▸ THE PROBLEM:
Your task is to repeat each record verbatim, exactly as it was written.
____
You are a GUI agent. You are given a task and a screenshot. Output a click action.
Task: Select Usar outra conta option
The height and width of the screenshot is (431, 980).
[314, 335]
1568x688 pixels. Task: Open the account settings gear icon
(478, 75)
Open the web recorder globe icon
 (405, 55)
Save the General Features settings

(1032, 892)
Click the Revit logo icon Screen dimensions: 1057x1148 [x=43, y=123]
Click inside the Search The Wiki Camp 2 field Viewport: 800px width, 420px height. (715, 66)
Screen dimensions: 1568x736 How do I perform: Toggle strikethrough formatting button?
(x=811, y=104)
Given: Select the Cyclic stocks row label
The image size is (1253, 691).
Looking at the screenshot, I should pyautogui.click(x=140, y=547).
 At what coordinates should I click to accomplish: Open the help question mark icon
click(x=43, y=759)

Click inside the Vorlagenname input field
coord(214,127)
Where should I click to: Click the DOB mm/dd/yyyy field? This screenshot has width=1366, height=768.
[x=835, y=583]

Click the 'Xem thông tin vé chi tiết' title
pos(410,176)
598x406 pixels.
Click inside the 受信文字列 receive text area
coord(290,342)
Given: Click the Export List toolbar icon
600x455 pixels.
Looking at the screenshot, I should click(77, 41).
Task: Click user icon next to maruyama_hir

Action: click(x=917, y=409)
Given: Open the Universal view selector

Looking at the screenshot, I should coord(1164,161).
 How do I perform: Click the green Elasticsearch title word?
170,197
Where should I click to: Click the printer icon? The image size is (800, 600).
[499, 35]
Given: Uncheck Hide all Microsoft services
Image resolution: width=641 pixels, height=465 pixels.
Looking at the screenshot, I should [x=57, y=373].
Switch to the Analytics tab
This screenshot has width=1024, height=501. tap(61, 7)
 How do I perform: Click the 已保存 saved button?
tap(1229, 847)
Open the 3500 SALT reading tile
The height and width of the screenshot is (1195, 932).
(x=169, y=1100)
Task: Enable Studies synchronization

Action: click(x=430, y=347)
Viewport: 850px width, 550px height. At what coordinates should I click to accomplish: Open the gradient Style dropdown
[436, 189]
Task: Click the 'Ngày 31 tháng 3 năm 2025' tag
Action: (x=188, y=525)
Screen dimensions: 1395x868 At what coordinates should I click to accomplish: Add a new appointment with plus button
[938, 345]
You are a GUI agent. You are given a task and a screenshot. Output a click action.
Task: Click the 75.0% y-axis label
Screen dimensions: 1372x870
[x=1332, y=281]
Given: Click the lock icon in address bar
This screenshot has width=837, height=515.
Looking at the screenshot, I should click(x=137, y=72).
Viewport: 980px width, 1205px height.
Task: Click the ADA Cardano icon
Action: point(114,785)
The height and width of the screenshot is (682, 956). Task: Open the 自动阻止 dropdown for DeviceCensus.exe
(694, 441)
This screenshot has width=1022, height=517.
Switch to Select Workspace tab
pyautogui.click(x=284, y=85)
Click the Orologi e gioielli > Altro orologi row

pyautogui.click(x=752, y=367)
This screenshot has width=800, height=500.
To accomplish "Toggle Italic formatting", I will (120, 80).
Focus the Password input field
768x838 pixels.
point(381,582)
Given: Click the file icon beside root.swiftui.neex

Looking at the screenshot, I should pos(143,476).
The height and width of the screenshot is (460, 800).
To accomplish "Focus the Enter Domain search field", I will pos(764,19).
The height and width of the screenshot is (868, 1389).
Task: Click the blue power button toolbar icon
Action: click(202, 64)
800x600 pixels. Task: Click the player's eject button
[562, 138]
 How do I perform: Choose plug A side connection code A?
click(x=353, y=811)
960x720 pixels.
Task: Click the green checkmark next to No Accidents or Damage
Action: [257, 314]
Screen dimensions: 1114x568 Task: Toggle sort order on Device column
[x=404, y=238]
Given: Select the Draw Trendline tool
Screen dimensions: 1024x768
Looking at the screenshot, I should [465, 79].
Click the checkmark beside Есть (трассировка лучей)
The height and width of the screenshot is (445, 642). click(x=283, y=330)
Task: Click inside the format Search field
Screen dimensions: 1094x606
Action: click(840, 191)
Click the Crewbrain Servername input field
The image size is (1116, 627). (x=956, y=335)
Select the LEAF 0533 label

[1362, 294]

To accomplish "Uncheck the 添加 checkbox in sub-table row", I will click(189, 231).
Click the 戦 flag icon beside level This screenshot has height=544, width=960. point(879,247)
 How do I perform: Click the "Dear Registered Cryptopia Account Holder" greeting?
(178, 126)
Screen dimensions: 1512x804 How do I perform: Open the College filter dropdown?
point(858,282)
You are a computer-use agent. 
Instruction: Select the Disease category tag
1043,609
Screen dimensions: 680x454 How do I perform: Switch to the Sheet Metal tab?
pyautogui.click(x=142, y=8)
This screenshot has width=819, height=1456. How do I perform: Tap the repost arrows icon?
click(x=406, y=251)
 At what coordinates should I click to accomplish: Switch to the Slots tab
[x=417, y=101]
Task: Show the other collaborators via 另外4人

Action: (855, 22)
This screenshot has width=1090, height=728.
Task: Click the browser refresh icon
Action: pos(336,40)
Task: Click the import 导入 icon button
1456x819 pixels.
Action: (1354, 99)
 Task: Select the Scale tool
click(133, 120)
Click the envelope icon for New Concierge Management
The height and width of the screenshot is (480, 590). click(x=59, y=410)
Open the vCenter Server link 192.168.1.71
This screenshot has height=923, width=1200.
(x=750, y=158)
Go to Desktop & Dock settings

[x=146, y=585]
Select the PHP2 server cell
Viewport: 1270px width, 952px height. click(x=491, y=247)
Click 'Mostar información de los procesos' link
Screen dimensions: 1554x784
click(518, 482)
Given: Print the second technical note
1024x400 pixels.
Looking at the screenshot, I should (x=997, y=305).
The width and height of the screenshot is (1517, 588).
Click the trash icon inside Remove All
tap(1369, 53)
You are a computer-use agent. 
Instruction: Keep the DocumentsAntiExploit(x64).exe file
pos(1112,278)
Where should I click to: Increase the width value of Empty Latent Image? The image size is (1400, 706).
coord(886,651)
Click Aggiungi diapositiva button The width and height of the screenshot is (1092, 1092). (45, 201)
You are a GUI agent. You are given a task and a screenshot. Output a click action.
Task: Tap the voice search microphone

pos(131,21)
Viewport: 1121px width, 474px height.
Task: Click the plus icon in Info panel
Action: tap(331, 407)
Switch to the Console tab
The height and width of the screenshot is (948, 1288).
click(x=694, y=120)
____
▸ ANSWER SECTION:
You are a GUI agent. You are given a task and a screenshot. Output a click action.
Task: Select Usar outra conta option
The height and width of the screenshot is (431, 980).
[314, 335]
1568x688 pixels. Task: Open the account settings gear icon
(478, 75)
Open the web recorder globe icon
 (405, 55)
Save the General Features settings

(1032, 892)
Click the Revit logo icon Screen dimensions: 1057x1148 [x=43, y=123]
Click inside the Search The Wiki Camp 2 field Viewport: 800px width, 420px height. (715, 66)
Screen dimensions: 1568x736 How do I perform: Toggle strikethrough formatting button?
(x=811, y=104)
Given: Select the Cyclic stocks row label
The image size is (1253, 691).
Looking at the screenshot, I should pyautogui.click(x=140, y=547).
 At what coordinates should I click to accomplish: Open the help question mark icon
click(x=43, y=759)

Click inside the Vorlagenname input field
coord(214,127)
Where should I click to: Click the DOB mm/dd/yyyy field? This screenshot has width=1366, height=768.
[x=835, y=583]

Click the 'Xem thông tin vé chi tiết' title
pos(410,176)
598x406 pixels.
Click inside the 受信文字列 receive text area
coord(290,342)
Given: Click the Export List toolbar icon
600x455 pixels.
Looking at the screenshot, I should click(77, 41).
Task: Click user icon next to maruyama_hir

Action: click(x=917, y=409)
Given: Open the Universal view selector

Looking at the screenshot, I should coord(1164,161).
 How do I perform: Click the green Elasticsearch title word?
170,197
Where should I click to: Click the printer icon? The image size is (800, 600).
[499, 35]
Given: Uncheck Hide all Microsoft services
Image resolution: width=641 pixels, height=465 pixels.
Looking at the screenshot, I should [x=57, y=373].
Switch to the Analytics tab
This screenshot has width=1024, height=501. tap(61, 7)
 How do I perform: Click the 已保存 saved button?
tap(1229, 847)
Open the 3500 SALT reading tile
The height and width of the screenshot is (1195, 932).
(x=169, y=1100)
Task: Enable Studies synchronization

Action: click(x=430, y=347)
Viewport: 850px width, 550px height. At what coordinates should I click to accomplish: Open the gradient Style dropdown
[436, 189]
Task: Click the 'Ngày 31 tháng 3 năm 2025' tag
Action: (x=188, y=525)
Screen dimensions: 1395x868 At what coordinates should I click to accomplish: Add a new appointment with plus button
[938, 345]
You are a GUI agent. You are given a task and a screenshot. Output a click action.
Task: Click the 75.0% y-axis label
Screen dimensions: 1372x870
[x=1332, y=281]
Given: Click the lock icon in address bar
This screenshot has width=837, height=515.
Looking at the screenshot, I should click(x=137, y=72).
Viewport: 980px width, 1205px height.
Task: Click the ADA Cardano icon
Action: point(114,785)
The height and width of the screenshot is (682, 956). Task: Open the 自动阻止 dropdown for DeviceCensus.exe
(694, 441)
This screenshot has width=1022, height=517.
Switch to Select Workspace tab
pyautogui.click(x=284, y=85)
Click the Orologi e gioielli > Altro orologi row

pyautogui.click(x=752, y=367)
This screenshot has width=800, height=500.
To accomplish "Toggle Italic formatting", I will (120, 80).
Focus the Password input field
768x838 pixels.
point(381,582)
Given: Click the file icon beside root.swiftui.neex

Looking at the screenshot, I should pos(143,476).
The height and width of the screenshot is (460, 800).
To accomplish "Focus the Enter Domain search field", I will pos(764,19).
The height and width of the screenshot is (868, 1389).
Task: Click the blue power button toolbar icon
Action: click(202, 64)
800x600 pixels. Task: Click the player's eject button
[562, 138]
 How do I perform: Choose plug A side connection code A?
click(x=353, y=811)
960x720 pixels.
Task: Click the green checkmark next to No Accidents or Damage
Action: [257, 314]
Screen dimensions: 1114x568 Task: Toggle sort order on Device column
[x=404, y=238]
Given: Select the Draw Trendline tool
Screen dimensions: 1024x768
Looking at the screenshot, I should [465, 79].
Click the checkmark beside Есть (трассировка лучей)
The height and width of the screenshot is (445, 642). click(x=283, y=330)
Task: Click inside the format Search field
Screen dimensions: 1094x606
Action: click(840, 191)
Click the Crewbrain Servername input field
The image size is (1116, 627). (x=956, y=335)
Select the LEAF 0533 label

[1362, 294]

To accomplish "Uncheck the 添加 checkbox in sub-table row", I will click(189, 231).
Click the 戦 flag icon beside level This screenshot has height=544, width=960. point(879,247)
 How do I perform: Click the "Dear Registered Cryptopia Account Holder" greeting?
(178, 126)
Screen dimensions: 1512x804 How do I perform: Open the College filter dropdown?
point(858,282)
You are a computer-use agent. 
Instruction: Select the Disease category tag
1043,609
Screen dimensions: 680x454 How do I perform: Switch to the Sheet Metal tab?
pyautogui.click(x=142, y=8)
This screenshot has width=819, height=1456. How do I perform: Tap the repost arrows icon?
click(x=406, y=251)
 At what coordinates should I click to accomplish: Switch to the Slots tab
[x=417, y=101]
Task: Show the other collaborators via 另外4人

Action: (855, 22)
This screenshot has width=1090, height=728.
Task: Click the browser refresh icon
Action: pos(336,40)
Task: Click the import 导入 icon button
1456x819 pixels.
Action: (1354, 99)
 Task: Select the Scale tool
click(133, 120)
Click the envelope icon for New Concierge Management
The height and width of the screenshot is (480, 590). click(x=59, y=410)
Open the vCenter Server link 192.168.1.71
This screenshot has height=923, width=1200.
(x=750, y=158)
Go to Desktop & Dock settings

[x=146, y=585]
Select the PHP2 server cell
Viewport: 1270px width, 952px height. click(x=491, y=247)
Click 'Mostar información de los procesos' link
Screen dimensions: 1554x784
click(518, 482)
Given: Print the second technical note
1024x400 pixels.
Looking at the screenshot, I should (x=997, y=305).
The width and height of the screenshot is (1517, 588).
Click the trash icon inside Remove All
tap(1369, 53)
You are a computer-use agent. 
Instruction: Keep the DocumentsAntiExploit(x64).exe file
pos(1112,278)
Where should I click to: Increase the width value of Empty Latent Image? The image size is (1400, 706).
coord(886,651)
Click Aggiungi diapositiva button The width and height of the screenshot is (1092, 1092). (45, 201)
You are a GUI agent. You are given a task and a screenshot. Output a click action.
Task: Tap the voice search microphone

pos(131,21)
Viewport: 1121px width, 474px height.
Task: Click the plus icon in Info panel
Action: tap(331, 407)
Switch to the Console tab
The height and width of the screenshot is (948, 1288).
click(x=694, y=120)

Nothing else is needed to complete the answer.